Flocks of sheep take over central Madrid during annual migration

Central Madrid rang to the sound of sheep bells on Sunday (October 24) as shepherds guided their flocks through the heart of the Spanish capital following ancient migration routes.

Locals lined the route to welcome back the traditional spectacle, which was cancelled last year because of the COVID-19 pandemic.

The event, which started in 1994, allows shepherds to exercise their right to use traditional routes to migrate their livestock from northern Spain to more southerly pastures for winter grazing.

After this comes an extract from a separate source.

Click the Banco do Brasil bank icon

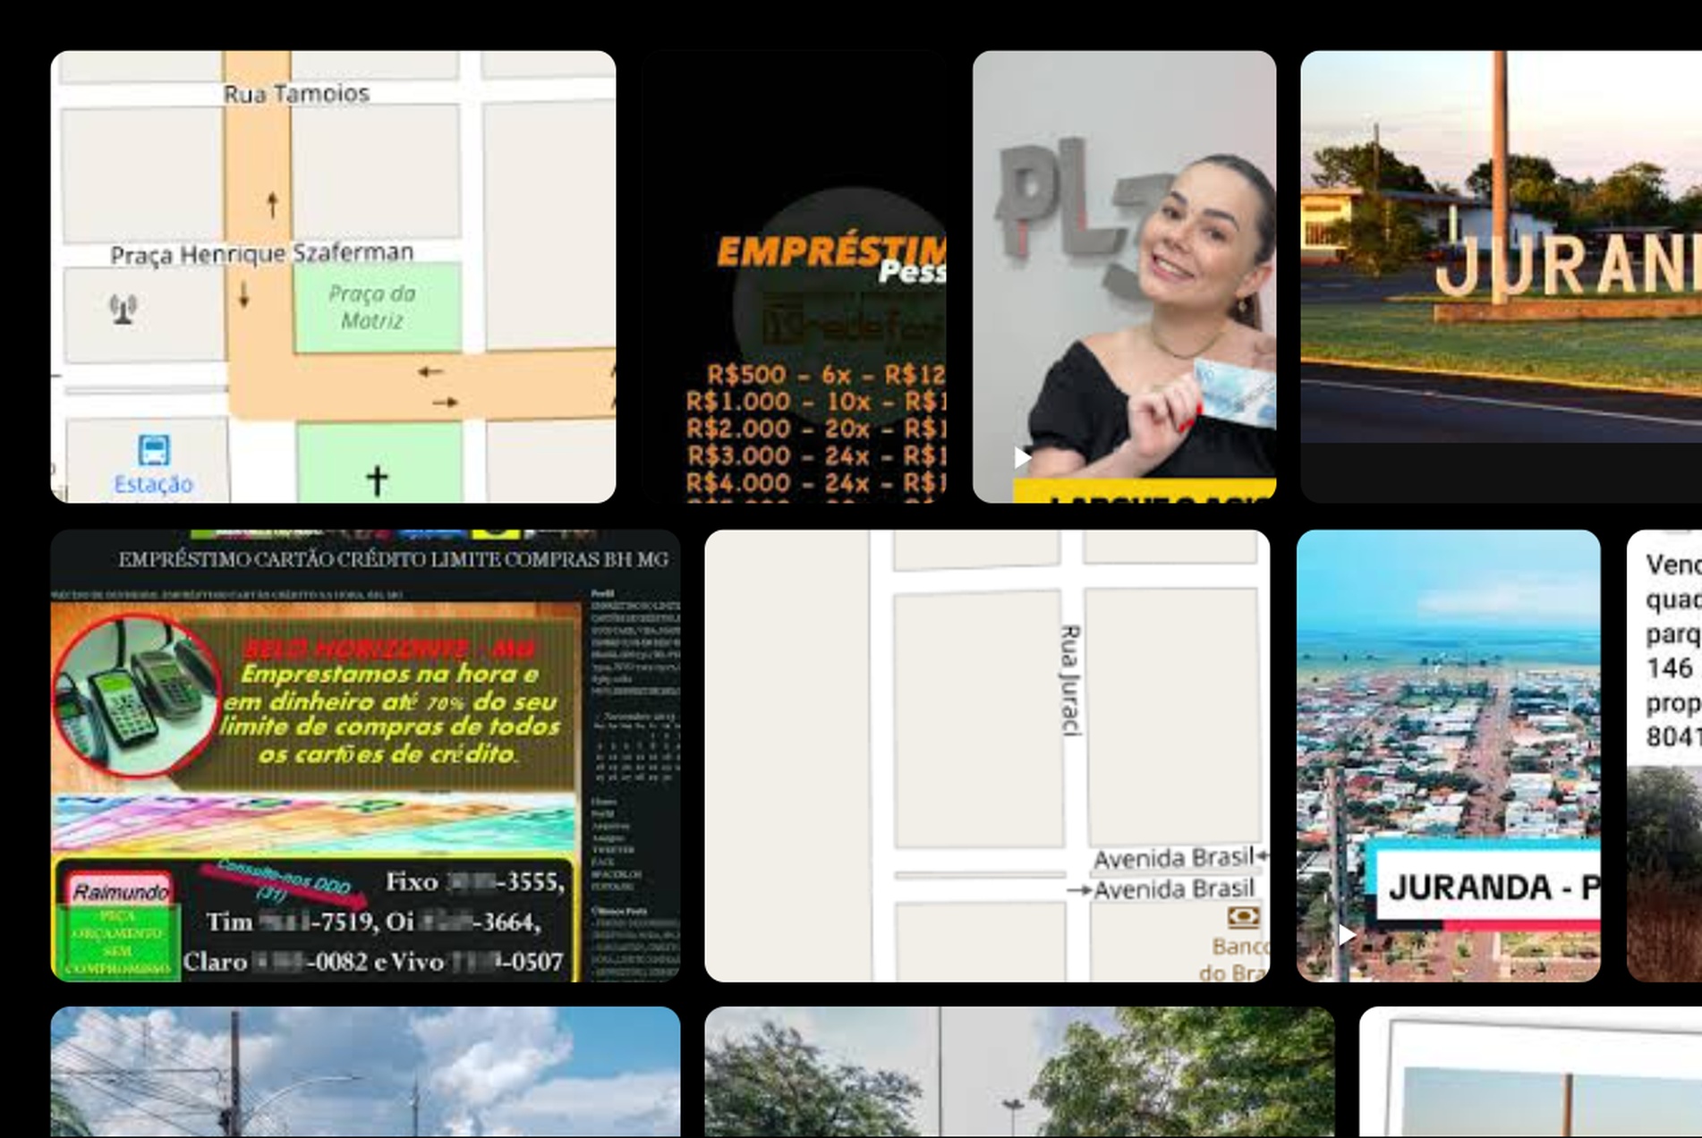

Shepherd Miguel Gonzalez, 52, has worked almost his entire life with the animals and said he was proud to support the traditional migration.

"We are reclaiming the Royal cattle routes that are old paths that were used to take cattle across Spain. From Castilla Leon to Extremadura and even down to Andalucia. They were paths where the cattle were taken. This is what the Royal cattle routes are. So we come here to Madrid every year to do the festivity of the migration and we like to come and support it," he said while guiding the sheep.

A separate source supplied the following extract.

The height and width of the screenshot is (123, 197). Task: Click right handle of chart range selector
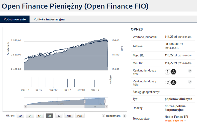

The route would have taken them through quiet countryside a few centuries ago, but today sees them traverse the busy city centre of Madrid.

"Marvelous, I come every year and it's the first time I have come with my child and he had a great time," said Graciela Gonzalez, 39.

The sheep walked to the sound of their jangling neck bells. Shepherds dressed in traditional dress accompanied their flocks with music and dancing.

Children more used to seeing traffic jams than herds of sheep on the city streets enjoyed the opportunity to get up close to the animals.

"We can sometimes touch them," said Carmen Iglesias, 8 who was watching with her dad and younger sister Noa, 6.